Update the material from the line with "At what coordinates should I click to accomplish: Open Terms" up to and including the line with "Looking at the screenshot, I should (x=20, y=68)." so that "Given" becomes "Goal", with everything else left unchanged.

++++++++

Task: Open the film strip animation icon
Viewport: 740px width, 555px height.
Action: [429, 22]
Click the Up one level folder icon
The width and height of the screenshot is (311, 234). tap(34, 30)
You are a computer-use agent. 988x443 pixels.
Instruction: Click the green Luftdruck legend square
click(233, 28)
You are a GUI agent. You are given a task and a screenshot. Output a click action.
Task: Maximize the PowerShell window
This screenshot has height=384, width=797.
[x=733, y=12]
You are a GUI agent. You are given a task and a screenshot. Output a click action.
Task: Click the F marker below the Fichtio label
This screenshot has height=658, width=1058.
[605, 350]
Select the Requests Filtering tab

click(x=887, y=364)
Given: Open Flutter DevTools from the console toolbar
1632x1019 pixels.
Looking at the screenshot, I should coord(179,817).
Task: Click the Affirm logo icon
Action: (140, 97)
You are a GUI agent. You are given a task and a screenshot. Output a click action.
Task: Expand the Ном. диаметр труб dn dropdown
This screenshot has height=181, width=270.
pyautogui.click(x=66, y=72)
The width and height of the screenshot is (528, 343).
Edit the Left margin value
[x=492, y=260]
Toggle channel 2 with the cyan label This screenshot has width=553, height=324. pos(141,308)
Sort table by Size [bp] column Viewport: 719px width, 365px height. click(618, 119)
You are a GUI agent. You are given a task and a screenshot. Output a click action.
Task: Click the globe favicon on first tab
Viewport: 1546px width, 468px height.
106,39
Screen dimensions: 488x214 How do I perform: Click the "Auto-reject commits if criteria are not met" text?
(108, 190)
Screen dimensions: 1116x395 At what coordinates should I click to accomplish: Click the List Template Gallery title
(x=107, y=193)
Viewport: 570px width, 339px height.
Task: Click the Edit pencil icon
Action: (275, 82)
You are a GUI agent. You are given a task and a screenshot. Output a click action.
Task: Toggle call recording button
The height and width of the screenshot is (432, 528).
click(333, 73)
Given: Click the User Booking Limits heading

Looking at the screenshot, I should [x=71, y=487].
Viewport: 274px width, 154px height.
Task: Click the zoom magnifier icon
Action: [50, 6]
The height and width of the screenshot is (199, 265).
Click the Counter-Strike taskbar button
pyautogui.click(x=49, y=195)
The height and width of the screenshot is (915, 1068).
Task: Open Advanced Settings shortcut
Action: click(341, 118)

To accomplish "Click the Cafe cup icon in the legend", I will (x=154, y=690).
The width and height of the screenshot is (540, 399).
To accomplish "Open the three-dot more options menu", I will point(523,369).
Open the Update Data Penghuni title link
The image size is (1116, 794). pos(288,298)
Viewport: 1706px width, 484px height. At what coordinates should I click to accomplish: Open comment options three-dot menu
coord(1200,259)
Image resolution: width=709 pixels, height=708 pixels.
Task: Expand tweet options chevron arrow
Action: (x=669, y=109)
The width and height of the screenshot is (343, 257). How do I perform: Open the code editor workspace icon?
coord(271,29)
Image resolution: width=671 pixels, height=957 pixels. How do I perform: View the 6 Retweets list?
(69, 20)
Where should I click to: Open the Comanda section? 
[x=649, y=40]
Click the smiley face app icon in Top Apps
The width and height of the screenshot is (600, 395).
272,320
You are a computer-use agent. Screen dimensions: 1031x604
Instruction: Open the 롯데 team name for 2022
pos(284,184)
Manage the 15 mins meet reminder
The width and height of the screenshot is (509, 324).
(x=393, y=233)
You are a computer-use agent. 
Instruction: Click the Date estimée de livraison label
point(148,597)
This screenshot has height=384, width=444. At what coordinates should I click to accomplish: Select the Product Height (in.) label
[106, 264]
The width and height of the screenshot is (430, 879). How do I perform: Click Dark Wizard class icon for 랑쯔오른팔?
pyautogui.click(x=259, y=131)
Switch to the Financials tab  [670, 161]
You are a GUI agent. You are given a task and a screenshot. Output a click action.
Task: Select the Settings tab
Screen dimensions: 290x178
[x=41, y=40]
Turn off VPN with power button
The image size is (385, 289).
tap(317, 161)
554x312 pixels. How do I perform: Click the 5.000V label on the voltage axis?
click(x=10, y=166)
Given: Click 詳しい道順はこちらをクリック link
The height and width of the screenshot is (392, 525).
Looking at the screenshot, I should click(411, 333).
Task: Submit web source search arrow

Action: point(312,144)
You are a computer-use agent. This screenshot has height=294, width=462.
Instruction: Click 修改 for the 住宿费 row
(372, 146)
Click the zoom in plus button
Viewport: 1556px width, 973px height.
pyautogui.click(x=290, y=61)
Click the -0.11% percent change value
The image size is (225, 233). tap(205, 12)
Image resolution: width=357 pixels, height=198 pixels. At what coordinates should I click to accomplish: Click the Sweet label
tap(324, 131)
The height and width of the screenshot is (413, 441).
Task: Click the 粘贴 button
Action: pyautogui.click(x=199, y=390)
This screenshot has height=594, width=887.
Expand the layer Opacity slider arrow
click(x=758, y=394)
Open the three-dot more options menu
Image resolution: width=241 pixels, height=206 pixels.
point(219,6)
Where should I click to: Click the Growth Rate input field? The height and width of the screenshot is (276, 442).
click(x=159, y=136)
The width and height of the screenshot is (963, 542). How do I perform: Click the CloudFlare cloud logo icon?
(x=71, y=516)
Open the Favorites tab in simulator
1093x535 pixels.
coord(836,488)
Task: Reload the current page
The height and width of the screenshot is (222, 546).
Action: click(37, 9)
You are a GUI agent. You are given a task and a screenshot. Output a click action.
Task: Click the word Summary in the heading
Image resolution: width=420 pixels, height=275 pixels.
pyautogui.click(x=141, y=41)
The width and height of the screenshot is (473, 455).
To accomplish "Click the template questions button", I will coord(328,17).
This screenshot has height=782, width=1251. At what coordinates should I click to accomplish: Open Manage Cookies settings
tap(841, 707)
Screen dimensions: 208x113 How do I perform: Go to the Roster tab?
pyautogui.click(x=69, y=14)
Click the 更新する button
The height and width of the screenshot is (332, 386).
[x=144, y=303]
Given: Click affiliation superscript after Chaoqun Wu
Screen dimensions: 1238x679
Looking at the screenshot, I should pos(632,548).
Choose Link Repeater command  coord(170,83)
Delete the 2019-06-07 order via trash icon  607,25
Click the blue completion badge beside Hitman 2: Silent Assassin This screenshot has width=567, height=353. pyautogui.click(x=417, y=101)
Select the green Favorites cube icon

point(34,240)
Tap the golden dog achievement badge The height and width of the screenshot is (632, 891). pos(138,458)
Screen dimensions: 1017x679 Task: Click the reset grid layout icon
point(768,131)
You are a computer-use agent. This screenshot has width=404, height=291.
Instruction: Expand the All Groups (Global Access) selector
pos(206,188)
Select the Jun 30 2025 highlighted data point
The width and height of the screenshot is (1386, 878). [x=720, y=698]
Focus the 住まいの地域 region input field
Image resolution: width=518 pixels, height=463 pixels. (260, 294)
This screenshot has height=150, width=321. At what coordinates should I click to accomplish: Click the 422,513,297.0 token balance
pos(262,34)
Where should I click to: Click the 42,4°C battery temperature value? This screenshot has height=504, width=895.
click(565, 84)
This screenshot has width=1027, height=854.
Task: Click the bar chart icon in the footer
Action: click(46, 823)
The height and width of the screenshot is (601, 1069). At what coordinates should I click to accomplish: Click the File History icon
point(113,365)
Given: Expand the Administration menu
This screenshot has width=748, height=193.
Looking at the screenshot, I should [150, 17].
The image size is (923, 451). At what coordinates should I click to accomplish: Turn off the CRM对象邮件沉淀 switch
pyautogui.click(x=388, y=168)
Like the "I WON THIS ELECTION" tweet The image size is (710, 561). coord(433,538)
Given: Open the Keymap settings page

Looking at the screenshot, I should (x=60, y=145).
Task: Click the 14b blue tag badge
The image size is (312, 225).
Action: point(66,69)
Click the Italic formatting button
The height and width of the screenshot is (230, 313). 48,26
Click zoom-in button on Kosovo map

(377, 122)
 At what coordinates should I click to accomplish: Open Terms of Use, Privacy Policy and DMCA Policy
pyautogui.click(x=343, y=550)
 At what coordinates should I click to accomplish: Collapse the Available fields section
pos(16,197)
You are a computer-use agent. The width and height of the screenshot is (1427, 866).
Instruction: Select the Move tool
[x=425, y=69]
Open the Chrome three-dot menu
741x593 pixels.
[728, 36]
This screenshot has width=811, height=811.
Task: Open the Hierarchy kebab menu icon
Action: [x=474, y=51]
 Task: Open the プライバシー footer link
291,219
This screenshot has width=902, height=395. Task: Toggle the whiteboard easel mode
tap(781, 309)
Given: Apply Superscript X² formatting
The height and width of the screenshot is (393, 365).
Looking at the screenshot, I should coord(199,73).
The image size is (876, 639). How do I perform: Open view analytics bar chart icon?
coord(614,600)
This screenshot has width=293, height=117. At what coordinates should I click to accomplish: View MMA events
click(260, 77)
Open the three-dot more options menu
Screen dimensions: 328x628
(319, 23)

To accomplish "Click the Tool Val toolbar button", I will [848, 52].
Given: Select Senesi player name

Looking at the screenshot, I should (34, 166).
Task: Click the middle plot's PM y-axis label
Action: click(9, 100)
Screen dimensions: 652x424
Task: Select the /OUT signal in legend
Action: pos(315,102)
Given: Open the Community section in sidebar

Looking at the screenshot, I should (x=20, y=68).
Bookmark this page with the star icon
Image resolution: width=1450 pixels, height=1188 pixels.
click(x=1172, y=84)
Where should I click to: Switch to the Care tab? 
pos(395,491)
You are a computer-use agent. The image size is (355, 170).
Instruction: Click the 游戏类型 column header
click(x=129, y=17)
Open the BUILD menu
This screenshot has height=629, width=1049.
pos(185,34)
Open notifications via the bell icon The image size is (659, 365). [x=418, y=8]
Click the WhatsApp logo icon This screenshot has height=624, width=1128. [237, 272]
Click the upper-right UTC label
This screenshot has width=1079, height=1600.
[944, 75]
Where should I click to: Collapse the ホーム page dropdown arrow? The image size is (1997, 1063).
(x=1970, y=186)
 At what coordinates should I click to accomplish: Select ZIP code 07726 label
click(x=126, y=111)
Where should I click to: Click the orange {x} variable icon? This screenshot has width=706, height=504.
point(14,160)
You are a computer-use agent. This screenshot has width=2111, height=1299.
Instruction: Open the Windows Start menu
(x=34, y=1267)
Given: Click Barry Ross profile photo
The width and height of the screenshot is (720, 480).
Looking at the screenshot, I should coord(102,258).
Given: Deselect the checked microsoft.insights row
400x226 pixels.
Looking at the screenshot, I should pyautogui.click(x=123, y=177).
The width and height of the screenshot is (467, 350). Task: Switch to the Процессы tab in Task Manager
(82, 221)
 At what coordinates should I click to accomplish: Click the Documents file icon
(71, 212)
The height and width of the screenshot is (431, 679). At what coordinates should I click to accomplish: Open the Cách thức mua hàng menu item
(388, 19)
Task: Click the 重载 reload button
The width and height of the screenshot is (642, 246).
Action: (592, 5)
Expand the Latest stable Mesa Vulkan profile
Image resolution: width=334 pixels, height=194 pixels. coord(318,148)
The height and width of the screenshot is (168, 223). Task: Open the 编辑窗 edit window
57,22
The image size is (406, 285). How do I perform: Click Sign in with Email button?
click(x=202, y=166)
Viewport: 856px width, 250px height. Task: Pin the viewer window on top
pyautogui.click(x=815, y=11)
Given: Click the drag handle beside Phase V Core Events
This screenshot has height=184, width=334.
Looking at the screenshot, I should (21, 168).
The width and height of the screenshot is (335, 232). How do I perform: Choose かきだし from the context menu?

++++++++

§ **Response to the exercise**
 At what coordinates should I click to accomplish: Open Terms of Use, Privacy Policy and DMCA Policy
pyautogui.click(x=343, y=550)
 At what coordinates should I click to accomplish: Collapse the Available fields section
pos(16,197)
You are a computer-use agent. The width and height of the screenshot is (1427, 866).
Instruction: Select the Move tool
[x=425, y=69]
Open the Chrome three-dot menu
741x593 pixels.
[728, 36]
This screenshot has width=811, height=811.
Task: Open the Hierarchy kebab menu icon
Action: [x=474, y=51]
 Task: Open the プライバシー footer link
291,219
This screenshot has width=902, height=395. Task: Toggle the whiteboard easel mode
tap(781, 309)
Goal: Apply Superscript X² formatting
The height and width of the screenshot is (393, 365).
Looking at the screenshot, I should coord(199,73).
The image size is (876, 639). How do I perform: Open view analytics bar chart icon?
coord(614,600)
This screenshot has width=293, height=117. At what coordinates should I click to accomplish: View MMA events
click(260, 77)
Open the three-dot more options menu
Screen dimensions: 328x628
(319, 23)

To accomplish "Click the Tool Val toolbar button", I will [848, 52].
Goal: Select Senesi player name

Looking at the screenshot, I should (34, 166).
Task: Click the middle plot's PM y-axis label
Action: click(9, 100)
Screen dimensions: 652x424
Task: Select the /OUT signal in legend
Action: pos(315,102)
Goal: Open the Community section in sidebar

Looking at the screenshot, I should (x=20, y=68).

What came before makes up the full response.